Solution to LeetCode 739 Daily Temperatures, LeetCode 496 Next Greater Element I, and LeetCode 503 Next Greater Element II.
When you can use monotonic stack: given a 1-d array, find the index of the number which is the closest larger / smaller number of the current number. Time complexity O(n).
LeetCode 739
Daily Temperatures (Medium) [link]
Brute Force solution: time complexity O(n^2).
Using monotonic stack: time complexity O(n). Keep track of the index in a stack in increasing order of the values from top to bottom. Then the resulting table is result[stack.top()] = i-stack.top()
.
class Solution:
def dailyTemperatures(self, temperatures: List[int]) -> List[int]:
result = [0]*len(temperatures)
stack = [0] # index of the temperatures[0]
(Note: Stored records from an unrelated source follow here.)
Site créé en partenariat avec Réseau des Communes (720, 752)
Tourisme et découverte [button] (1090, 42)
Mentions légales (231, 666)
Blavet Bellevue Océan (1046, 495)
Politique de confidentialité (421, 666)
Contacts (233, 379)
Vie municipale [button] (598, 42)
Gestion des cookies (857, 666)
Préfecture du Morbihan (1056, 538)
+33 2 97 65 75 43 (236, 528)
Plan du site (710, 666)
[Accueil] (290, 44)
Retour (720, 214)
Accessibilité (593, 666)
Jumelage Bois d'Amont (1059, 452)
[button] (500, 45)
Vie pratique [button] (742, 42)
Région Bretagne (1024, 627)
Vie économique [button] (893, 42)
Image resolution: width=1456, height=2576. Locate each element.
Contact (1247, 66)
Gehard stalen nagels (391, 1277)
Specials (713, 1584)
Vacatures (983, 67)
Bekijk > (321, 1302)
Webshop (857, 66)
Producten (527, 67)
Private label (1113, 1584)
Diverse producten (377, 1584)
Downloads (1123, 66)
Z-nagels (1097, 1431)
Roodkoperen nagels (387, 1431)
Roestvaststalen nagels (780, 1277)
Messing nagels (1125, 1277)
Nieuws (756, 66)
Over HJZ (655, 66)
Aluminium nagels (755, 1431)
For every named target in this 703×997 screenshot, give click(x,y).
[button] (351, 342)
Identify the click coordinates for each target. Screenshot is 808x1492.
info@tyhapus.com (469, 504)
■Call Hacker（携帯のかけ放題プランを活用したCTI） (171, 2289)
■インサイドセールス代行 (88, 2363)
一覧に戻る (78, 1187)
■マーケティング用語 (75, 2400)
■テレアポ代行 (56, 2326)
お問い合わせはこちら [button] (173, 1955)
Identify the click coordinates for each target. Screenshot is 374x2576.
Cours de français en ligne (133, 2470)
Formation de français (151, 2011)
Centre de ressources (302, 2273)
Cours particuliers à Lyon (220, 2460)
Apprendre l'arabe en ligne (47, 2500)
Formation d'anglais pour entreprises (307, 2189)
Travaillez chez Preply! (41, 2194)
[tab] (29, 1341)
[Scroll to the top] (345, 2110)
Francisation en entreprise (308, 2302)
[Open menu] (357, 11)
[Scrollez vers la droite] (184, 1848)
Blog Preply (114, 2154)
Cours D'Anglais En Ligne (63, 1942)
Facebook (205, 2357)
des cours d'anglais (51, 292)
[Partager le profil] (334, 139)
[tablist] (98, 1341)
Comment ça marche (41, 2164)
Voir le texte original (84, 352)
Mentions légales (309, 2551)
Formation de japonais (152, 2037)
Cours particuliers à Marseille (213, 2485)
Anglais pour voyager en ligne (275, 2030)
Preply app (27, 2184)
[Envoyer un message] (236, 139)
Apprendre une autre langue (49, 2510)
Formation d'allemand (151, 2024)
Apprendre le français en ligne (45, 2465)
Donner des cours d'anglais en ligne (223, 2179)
for i in range(1, len(temperatures)):
if temperatures[i] <= temperatures[stack[-1]]:
stack.append(i)
else:
while len(stack) != 0 and temperatures[i] > temperatures[stack[-1]]:
result[stack[-1]] = i-stack[-1]
stack.pop()
stack.append(i)
return result
LeetCode 496
Next Greater Element I (Easy) [link]
Time complexity O(n+m).
class Solution:
def nextGreaterElement(self, nums1: List[int], nums2: List[int]) -> List[int]:
result = [-1] * len(nums1)
stack = [0]
for i in range(1, len(nums2)):
if nums2[i] <= nums2[stack[-1]]:
stack.append(i)
else:
while len(stack) !=0 and nums2[i] > nums2[stack[-1]]:
if nums2[stack[-1]] in nums1:
ind = nums1.index(nums2[stack[-1]])
result[ind] = nums2[i]
stack.pop()
stack.append(i)
return result
LeetCode 503
Next Greater Element II (Medium) [link]
We are going to find the next greater number in a circular integer array. The idea is to concatenate two input arrays and solve the problem as LC 496.
class Solution:
def nextGreaterElements(self, nums: List[int]) -> List[int]:
res = [-1] * len(nums)
stack = [0]
for i in range(1, len(nums)*2):
if nums[i%len(nums)] <= nums[stack[-1]]:
stack.append(i%len(nums))
else:
while (len(stack) != 0 and nums[i%len(nums)] > nums[stack[-1]]):
res[stack[-1]] = nums[i%len(nums)]
stack.pop()
stack.append(i%len(nums))
return res
Note that all the solution above can be simplified to avoid if-else.